Audio of this article is brought to you by the Air & Space Forces Association, honoring and supporting our Airmen, Guardians, and their families. Find out more at afa.org

Dear Chief, 

Congratulations on your selection. Just two dozen men have survived the culling to become Chief of Staff. Over the years I’ve interviewed 13 of them, plus perhaps two dozen other members of the Joint Chiefs of Staff. Here’s what those conversations have taught me.

Statutorily it’s a four-year assignment. You might have signed on for less, but most who’ve held the job will tell you four years is too short to accomplish all you want. Being Chief is an all-you-can-eat affair, but you’re on the clock the entire time. It could take a year before you have any real input on the budget; two before you really have a full handle on the rhythm of the role. By the end of the third year, you’re a dead man walking—if you get that far. 

Of the last 11 Chiefs, two were fired and two retired early. One of those was on principle; the other was under pressure. 

It goes without saying that the first thing you need to do is be true to yourself. That’s easier said than done. 

Focus on a few things and make those the focus for everyone. Start with readiness. 

Up to this point you’ve been the big man on campus, but relatively invisible everywhere else.
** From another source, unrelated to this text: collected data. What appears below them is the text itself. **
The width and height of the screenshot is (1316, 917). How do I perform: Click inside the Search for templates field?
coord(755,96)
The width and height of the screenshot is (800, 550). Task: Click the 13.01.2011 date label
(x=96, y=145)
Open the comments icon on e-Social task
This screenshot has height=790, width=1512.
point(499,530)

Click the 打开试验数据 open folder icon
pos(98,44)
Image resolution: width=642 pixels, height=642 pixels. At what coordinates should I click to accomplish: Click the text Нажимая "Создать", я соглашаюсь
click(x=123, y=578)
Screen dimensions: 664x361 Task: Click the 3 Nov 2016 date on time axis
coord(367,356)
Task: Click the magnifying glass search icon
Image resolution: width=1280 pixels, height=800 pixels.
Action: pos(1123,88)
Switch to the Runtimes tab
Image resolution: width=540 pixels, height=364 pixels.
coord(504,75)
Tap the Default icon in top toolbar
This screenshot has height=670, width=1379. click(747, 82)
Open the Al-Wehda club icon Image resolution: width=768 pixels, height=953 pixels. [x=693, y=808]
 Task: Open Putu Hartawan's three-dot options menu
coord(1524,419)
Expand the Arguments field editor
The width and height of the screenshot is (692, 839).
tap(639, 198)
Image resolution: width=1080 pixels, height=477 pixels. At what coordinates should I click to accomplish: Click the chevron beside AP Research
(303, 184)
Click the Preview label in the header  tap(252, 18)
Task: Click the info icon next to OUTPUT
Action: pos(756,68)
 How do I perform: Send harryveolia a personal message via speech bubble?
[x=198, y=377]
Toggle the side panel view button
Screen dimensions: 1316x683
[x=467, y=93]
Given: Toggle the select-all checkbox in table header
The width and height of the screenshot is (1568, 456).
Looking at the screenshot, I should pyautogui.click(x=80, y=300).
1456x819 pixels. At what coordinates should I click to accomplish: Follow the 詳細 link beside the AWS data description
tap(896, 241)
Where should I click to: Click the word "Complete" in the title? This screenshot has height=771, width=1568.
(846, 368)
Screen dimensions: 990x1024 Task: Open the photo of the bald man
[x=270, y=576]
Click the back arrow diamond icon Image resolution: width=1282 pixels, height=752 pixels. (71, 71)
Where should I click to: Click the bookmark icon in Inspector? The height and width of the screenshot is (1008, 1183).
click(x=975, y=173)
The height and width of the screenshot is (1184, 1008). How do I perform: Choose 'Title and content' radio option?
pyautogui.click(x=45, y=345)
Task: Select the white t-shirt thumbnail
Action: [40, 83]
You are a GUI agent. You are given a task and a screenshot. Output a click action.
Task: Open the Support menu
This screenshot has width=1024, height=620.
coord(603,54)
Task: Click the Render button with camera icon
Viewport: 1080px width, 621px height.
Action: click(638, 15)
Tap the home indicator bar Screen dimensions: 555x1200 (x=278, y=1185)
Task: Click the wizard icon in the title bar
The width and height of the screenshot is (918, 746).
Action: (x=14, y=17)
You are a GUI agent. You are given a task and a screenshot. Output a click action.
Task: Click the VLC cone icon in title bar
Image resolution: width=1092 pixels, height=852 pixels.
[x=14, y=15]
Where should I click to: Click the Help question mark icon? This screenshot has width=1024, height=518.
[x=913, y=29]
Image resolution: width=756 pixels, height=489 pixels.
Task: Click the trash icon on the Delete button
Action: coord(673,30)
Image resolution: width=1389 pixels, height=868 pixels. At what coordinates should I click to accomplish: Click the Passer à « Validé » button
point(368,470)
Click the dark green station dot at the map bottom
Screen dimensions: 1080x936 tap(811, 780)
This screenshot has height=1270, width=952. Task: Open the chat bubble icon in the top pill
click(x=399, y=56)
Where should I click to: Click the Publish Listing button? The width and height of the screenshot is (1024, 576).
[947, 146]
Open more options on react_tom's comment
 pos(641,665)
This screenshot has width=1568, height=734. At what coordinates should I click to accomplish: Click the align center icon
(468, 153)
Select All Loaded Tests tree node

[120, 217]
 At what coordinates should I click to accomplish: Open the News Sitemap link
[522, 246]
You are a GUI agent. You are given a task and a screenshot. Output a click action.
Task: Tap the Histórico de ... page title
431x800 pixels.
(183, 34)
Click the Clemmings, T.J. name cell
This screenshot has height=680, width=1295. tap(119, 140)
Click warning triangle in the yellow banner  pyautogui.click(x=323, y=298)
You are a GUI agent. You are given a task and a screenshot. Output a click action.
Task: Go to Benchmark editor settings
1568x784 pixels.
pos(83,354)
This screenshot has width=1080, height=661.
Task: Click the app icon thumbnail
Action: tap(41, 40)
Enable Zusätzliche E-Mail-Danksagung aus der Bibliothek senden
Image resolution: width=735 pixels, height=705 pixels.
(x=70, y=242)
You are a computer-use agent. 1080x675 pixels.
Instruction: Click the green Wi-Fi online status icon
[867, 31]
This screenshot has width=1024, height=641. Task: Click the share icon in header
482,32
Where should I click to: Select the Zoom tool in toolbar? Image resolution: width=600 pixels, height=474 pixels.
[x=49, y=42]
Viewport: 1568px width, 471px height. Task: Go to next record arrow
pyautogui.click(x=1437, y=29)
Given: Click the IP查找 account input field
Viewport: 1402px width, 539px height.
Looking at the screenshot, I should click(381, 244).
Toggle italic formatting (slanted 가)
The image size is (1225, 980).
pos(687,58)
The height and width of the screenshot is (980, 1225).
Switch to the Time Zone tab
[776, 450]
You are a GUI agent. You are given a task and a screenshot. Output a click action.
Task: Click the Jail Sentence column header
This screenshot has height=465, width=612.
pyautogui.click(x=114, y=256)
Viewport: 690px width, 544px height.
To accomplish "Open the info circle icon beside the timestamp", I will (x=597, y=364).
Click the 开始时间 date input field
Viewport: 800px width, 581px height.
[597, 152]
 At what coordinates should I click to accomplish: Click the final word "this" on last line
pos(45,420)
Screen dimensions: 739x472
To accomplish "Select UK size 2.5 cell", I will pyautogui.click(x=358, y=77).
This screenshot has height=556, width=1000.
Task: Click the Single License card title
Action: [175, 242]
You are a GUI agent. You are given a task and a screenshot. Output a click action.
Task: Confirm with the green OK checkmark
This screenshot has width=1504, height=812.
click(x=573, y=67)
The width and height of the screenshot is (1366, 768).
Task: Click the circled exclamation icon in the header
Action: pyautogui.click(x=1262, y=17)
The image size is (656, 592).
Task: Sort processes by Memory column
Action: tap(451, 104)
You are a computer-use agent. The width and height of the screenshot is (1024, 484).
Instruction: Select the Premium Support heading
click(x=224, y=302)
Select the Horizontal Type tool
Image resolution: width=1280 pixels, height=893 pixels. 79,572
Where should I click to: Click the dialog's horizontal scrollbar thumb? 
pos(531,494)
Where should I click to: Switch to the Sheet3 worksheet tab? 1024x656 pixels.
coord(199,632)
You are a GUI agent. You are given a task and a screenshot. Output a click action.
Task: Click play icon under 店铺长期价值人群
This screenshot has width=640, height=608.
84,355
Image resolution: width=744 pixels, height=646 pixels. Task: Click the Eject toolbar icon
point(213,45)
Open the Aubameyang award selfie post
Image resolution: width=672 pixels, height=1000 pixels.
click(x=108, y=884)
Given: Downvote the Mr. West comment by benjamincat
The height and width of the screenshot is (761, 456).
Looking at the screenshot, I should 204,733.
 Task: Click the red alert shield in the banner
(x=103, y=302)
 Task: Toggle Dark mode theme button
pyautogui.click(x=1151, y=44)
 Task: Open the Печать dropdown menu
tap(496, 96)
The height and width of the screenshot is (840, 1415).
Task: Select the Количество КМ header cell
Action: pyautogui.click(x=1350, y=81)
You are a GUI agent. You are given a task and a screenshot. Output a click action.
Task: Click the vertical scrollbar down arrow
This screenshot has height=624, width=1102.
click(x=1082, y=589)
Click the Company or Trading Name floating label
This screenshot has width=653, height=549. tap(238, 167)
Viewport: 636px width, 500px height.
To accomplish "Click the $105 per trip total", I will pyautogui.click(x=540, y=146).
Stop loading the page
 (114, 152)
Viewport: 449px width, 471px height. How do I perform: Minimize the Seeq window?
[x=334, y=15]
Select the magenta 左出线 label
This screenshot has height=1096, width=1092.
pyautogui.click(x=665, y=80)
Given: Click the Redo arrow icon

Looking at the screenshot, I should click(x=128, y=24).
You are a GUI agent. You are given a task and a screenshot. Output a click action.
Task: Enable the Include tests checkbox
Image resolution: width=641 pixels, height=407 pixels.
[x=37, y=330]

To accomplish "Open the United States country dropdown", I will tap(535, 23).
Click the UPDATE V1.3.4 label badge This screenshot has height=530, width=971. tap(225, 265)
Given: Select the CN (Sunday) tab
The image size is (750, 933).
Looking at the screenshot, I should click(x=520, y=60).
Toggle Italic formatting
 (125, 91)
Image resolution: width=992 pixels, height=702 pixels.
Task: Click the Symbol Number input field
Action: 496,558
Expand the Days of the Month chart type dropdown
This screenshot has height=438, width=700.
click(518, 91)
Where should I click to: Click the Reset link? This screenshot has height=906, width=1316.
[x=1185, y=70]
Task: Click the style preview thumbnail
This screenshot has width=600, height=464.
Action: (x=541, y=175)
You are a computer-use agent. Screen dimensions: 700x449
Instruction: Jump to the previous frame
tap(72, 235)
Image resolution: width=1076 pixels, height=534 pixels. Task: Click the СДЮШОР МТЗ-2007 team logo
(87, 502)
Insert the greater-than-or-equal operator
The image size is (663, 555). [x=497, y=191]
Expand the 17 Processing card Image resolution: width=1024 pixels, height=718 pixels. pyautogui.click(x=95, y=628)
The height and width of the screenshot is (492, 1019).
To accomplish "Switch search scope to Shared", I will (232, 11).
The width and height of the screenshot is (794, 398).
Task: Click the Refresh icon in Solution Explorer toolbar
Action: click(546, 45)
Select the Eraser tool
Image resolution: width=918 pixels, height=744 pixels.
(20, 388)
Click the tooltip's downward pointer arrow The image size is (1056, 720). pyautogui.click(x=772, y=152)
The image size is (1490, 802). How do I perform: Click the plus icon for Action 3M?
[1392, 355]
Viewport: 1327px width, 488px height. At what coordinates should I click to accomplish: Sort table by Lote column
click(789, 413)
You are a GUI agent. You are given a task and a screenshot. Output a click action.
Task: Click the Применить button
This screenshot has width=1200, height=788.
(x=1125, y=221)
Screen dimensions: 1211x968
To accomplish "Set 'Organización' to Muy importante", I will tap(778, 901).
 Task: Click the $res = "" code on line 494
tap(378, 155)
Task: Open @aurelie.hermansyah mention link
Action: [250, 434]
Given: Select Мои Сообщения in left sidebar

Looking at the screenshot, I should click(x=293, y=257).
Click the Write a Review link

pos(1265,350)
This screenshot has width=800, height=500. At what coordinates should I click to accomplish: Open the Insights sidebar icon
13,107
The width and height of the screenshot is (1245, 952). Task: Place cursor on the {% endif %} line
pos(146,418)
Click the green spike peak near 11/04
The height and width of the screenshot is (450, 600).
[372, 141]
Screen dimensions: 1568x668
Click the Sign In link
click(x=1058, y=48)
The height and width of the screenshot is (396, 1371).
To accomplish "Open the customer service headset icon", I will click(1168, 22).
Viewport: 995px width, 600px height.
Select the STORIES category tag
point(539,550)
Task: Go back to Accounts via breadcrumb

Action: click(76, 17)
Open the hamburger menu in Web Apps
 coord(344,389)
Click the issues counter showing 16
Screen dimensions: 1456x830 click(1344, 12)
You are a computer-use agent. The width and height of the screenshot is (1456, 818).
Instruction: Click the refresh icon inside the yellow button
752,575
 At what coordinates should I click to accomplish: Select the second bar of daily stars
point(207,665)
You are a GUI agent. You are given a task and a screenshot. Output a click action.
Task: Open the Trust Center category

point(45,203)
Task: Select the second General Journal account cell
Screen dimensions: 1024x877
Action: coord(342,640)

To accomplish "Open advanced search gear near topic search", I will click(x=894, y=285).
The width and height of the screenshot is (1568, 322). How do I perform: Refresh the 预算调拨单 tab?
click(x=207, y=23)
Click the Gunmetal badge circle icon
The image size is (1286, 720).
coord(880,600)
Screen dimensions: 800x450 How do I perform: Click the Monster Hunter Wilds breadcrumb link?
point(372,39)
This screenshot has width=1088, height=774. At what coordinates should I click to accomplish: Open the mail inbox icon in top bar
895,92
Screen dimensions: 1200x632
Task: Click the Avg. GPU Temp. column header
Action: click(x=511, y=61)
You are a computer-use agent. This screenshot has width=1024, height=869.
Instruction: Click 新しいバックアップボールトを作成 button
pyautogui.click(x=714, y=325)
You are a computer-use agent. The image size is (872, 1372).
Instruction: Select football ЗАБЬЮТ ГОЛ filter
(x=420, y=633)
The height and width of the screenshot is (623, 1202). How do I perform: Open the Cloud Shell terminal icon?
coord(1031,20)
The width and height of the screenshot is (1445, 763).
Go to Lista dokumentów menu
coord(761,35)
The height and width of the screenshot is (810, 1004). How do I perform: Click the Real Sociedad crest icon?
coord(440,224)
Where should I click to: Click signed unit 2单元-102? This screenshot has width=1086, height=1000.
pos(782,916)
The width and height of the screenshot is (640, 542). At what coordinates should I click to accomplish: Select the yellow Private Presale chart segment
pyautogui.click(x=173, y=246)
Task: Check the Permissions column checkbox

You’re still the same guy you were 10 or 20 years ago, just a bit grayer at the temples, wiser to be sure. Your staff thinks you are brilliant, strives to keep up with you, marvels at your energy. People love you. You can speak your mind. Sure, you might preface some of those comments with “don’t put this on Facebook …” but you do so with confidence because no one is really out to get you. 

That’s not true anymore. From here on out, every word you say will be parsed. You will be held accountable for every negative headline, every delayed program, every blunder by an Airman, whether in Washington or on some far-off remote base that, in an instant, can fuel a political storm or blow up into an international incident. Every one of those things can throw you off your game, disrupt your agenda, set you back from accomplishing your goals.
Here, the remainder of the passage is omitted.